Nhiwatiwa, leader of the Zimbabwe Episcopal Area of the UMC, congratulated the group for the historic achievement in exercising their clergy rights and said United Methodists will always live up to the 1956 action ensuring full clergy rights for women.
Professor Fanuel Tagwira, vice chancellor of Africa University, recognizes the importance of uplifting women with by observing a 50:50 female-to-male student ratio in AU’s recruitment.
“Since our inception as an institution. . . . We have ensured that we observe and uphold gender equity and gender equality,” Tagwira said. “This landmark event upholds gender equality and is an exemplary exploit by the African UMC towards gender mainstreaming and empowerment of clergywomen.”
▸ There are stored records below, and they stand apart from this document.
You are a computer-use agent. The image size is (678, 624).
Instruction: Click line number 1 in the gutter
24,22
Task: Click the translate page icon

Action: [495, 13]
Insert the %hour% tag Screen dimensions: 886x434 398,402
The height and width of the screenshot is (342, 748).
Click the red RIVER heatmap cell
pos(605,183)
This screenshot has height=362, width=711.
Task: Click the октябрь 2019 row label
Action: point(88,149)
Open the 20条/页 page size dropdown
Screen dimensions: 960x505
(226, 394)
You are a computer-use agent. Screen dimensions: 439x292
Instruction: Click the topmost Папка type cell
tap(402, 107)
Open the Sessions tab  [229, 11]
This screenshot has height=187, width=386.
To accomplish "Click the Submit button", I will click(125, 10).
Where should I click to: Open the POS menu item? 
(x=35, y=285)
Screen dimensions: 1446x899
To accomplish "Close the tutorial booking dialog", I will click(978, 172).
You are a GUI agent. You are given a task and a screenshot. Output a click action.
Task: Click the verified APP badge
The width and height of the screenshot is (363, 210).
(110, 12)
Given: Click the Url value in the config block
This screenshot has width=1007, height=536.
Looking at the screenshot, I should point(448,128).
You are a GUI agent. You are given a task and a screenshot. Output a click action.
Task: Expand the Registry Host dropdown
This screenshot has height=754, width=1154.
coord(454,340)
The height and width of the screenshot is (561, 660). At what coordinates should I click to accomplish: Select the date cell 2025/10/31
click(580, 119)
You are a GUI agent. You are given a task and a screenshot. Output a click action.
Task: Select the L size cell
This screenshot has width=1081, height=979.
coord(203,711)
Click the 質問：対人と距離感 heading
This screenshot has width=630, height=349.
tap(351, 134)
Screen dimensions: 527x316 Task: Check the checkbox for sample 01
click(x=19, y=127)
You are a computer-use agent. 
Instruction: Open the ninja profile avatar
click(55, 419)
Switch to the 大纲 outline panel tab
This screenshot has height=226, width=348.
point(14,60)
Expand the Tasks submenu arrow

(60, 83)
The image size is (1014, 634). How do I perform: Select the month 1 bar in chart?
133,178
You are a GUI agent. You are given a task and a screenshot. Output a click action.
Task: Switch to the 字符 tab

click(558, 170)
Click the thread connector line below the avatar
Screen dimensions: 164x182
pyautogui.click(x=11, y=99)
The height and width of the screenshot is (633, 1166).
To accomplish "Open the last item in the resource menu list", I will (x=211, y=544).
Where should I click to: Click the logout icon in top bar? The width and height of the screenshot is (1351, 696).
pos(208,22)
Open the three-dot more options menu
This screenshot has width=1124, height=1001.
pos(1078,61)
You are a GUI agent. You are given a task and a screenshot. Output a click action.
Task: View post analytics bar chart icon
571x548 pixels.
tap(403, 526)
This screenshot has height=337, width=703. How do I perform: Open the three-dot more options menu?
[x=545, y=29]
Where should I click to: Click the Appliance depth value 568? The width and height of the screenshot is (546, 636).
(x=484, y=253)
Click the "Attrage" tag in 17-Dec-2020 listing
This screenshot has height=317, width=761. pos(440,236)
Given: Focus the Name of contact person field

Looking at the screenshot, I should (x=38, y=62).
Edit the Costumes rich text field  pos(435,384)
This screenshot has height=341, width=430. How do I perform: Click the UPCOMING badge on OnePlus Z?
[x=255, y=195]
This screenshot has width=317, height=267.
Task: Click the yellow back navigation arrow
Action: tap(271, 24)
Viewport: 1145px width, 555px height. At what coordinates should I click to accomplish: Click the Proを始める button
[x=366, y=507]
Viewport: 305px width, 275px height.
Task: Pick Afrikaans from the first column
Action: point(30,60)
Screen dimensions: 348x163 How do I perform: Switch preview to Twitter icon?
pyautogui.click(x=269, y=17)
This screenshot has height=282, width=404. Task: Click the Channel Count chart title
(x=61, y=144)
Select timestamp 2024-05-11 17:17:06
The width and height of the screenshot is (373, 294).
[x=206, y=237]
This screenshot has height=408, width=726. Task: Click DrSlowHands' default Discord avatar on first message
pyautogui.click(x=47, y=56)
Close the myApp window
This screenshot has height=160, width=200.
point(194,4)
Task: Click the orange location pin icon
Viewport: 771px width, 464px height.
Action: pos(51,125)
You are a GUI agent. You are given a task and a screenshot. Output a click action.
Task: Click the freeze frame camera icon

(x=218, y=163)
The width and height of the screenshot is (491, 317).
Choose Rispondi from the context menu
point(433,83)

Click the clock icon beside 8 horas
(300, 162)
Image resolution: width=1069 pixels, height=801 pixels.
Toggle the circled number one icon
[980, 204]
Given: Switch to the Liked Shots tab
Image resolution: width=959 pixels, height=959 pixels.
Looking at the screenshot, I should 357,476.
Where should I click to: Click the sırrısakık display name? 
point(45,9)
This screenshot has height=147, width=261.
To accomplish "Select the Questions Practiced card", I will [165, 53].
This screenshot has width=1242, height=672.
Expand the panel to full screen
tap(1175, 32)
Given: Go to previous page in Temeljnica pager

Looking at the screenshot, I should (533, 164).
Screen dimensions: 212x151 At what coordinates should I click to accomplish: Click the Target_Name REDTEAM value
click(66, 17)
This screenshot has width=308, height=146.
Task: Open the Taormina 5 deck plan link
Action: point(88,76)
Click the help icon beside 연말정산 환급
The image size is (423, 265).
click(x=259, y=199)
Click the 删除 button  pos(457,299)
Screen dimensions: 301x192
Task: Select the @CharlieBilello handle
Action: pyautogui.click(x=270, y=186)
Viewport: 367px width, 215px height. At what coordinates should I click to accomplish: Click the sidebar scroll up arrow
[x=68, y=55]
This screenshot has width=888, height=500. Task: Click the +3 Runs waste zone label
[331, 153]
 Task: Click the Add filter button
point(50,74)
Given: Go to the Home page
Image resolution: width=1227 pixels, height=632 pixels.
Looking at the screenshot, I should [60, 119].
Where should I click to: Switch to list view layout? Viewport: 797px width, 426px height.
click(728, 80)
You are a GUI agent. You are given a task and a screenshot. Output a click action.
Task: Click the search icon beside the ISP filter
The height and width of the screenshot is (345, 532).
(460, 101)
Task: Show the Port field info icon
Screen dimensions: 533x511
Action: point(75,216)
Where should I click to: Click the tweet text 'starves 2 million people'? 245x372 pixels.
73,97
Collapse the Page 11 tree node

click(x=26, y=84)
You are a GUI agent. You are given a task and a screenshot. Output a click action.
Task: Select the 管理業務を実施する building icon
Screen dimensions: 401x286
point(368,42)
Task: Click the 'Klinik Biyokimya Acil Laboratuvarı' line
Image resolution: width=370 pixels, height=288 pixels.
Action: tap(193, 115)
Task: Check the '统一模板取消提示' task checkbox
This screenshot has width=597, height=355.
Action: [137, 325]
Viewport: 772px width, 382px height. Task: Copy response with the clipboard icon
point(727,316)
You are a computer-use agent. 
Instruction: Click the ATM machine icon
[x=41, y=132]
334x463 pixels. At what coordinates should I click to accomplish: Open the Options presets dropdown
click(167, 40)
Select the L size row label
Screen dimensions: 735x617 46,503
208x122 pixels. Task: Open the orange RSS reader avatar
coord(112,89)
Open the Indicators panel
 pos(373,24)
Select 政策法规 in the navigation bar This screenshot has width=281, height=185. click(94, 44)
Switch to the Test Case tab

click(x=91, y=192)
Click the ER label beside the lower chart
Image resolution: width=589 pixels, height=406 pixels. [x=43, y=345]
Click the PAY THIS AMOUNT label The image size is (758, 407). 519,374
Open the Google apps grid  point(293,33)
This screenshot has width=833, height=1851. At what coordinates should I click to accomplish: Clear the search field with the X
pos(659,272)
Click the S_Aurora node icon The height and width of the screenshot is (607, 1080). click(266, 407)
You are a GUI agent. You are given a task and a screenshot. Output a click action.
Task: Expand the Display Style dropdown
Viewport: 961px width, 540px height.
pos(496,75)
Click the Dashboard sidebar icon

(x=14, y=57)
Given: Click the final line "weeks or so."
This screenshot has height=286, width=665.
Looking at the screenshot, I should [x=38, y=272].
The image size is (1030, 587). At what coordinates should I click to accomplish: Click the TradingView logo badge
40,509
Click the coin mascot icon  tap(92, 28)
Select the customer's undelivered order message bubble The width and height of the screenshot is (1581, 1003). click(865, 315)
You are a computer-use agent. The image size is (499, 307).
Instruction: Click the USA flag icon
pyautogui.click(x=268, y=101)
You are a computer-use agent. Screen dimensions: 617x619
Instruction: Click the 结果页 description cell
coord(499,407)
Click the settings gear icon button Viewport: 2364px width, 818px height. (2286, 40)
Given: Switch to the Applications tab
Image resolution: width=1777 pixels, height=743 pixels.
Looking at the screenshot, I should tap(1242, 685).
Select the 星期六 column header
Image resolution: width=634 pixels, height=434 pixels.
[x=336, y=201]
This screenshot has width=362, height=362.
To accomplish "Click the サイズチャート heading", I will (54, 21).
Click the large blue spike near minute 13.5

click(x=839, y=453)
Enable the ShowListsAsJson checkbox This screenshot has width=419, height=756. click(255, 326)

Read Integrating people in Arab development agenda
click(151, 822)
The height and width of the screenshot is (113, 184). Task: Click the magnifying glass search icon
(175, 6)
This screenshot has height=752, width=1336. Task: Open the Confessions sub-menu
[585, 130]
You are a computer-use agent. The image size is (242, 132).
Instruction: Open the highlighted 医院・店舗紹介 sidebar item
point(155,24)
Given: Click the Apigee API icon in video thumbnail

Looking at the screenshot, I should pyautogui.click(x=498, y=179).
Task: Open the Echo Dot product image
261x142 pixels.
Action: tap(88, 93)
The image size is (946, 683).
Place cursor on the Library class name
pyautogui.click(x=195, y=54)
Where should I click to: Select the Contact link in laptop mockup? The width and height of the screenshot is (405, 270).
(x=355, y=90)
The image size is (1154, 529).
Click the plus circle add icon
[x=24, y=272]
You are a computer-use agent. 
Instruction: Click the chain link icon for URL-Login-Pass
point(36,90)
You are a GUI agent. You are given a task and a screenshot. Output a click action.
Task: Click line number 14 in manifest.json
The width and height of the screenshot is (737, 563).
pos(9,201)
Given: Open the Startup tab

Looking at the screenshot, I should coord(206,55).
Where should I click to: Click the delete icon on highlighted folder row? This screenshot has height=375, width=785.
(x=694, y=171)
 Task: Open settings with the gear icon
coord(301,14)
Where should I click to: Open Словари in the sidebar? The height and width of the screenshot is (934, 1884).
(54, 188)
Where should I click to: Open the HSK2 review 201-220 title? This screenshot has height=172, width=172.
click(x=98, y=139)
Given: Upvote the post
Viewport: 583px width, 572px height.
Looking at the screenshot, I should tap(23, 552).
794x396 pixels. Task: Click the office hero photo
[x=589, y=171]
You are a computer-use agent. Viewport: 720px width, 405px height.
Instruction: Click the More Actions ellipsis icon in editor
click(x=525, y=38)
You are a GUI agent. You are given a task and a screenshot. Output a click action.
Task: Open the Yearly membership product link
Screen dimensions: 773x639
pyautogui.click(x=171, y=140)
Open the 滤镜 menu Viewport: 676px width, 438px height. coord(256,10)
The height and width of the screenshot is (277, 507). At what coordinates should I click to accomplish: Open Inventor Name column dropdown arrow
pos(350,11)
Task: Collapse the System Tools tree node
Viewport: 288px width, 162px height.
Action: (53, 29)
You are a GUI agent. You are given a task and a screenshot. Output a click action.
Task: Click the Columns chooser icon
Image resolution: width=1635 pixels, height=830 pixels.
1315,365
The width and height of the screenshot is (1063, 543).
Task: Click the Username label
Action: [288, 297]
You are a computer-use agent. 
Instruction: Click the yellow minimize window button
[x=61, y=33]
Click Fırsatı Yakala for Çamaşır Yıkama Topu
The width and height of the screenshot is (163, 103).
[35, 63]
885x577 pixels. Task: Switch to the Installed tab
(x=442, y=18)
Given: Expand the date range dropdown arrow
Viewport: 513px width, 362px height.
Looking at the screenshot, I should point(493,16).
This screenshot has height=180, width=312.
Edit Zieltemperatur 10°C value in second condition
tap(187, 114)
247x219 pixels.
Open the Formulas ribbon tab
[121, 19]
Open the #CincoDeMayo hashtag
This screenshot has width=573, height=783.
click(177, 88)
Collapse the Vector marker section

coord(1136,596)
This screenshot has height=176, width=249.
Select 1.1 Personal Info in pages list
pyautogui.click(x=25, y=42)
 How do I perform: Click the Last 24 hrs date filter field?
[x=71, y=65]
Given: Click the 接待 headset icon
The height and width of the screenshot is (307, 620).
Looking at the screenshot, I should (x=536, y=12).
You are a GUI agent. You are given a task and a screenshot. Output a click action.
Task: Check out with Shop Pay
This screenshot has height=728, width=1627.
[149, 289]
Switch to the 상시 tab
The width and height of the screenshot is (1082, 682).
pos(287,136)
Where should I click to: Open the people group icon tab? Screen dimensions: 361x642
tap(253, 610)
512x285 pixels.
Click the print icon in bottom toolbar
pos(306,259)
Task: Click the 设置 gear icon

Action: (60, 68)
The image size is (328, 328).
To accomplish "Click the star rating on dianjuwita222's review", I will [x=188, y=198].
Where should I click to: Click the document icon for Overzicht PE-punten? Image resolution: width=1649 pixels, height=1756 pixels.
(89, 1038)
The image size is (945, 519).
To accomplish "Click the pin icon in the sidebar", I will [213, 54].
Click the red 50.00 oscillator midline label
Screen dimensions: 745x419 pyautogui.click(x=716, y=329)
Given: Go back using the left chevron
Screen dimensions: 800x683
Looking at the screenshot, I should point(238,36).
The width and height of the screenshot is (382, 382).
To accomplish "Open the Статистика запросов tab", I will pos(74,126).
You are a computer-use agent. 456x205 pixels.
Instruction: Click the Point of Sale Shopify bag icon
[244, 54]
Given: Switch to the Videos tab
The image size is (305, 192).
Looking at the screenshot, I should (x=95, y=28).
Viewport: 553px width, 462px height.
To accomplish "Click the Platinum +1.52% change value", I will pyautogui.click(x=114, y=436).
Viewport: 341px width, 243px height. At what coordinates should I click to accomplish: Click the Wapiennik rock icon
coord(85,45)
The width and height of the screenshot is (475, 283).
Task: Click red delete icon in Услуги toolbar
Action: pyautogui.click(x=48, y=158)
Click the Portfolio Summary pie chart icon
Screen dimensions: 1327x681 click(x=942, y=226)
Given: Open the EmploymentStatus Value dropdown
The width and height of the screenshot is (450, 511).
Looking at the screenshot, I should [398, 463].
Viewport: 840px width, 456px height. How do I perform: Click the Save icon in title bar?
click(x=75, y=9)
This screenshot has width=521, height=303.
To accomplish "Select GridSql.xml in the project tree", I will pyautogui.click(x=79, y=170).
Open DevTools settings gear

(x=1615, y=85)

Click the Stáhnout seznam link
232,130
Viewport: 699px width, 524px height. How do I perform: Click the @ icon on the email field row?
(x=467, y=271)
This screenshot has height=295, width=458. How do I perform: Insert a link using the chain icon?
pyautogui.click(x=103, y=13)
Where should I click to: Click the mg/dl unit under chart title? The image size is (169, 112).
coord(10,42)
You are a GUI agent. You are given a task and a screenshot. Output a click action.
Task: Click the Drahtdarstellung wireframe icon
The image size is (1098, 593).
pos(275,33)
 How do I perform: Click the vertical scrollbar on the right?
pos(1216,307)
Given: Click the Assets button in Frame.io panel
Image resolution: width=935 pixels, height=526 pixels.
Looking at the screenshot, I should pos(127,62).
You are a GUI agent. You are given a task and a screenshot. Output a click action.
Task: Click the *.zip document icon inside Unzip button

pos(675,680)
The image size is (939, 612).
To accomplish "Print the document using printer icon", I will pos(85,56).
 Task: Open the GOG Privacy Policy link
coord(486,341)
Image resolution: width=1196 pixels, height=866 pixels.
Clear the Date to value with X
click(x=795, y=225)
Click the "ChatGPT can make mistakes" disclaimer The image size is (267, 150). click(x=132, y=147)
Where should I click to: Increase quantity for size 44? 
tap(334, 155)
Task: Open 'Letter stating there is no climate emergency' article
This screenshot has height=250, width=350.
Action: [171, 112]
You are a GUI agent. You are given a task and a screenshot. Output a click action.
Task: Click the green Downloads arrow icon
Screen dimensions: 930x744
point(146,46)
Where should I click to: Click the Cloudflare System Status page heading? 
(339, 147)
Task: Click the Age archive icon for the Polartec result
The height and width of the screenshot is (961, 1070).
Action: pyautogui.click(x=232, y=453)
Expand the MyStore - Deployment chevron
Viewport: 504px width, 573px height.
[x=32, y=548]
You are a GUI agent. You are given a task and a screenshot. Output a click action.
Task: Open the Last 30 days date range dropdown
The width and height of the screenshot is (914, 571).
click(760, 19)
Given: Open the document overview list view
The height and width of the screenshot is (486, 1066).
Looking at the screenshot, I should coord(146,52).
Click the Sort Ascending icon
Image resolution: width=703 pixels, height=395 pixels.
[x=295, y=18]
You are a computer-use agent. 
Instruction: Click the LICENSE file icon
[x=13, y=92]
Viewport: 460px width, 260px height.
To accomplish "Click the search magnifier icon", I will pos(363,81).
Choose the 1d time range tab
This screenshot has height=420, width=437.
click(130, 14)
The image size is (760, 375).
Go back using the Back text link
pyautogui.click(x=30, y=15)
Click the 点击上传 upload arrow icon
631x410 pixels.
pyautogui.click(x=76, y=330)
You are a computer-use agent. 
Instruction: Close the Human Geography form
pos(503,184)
Other invited dignitaries from the United States were Rev. Dr. Quida Lee, the president of the Black American UMC Clergywomen Consultation; Rev. Dr. Cheryl Anderson, professor of Old Testament at Garrett-Evangelical Theological Seminary; Garlinda Burton, general secretary of the General Commission on the Status and Role of Women; Erin Hawkins, general secretary of the General Commission on Religion and Race; Dr. Cynthia Bond Hopson, GBHEM’s assistant general secretary for the Black College Fund and Ethnic Concerns; and Sarah Wilke, assistant general secretary of the General Board of Discipleship and publisher of the Upper Room.
The African Clergywomen Consultation also was the first of a series of events lined up before the official Africa University twentieth anniversary celebrations next year in March.
Ngoni Dapira is the Administrative Assistant in the Information and Public Affairs Office, Africa University, Mutare, Zimbabwe. Chenayi Kumuterera, communicator for the Zimbabwe Annual Conference, contributed to this story.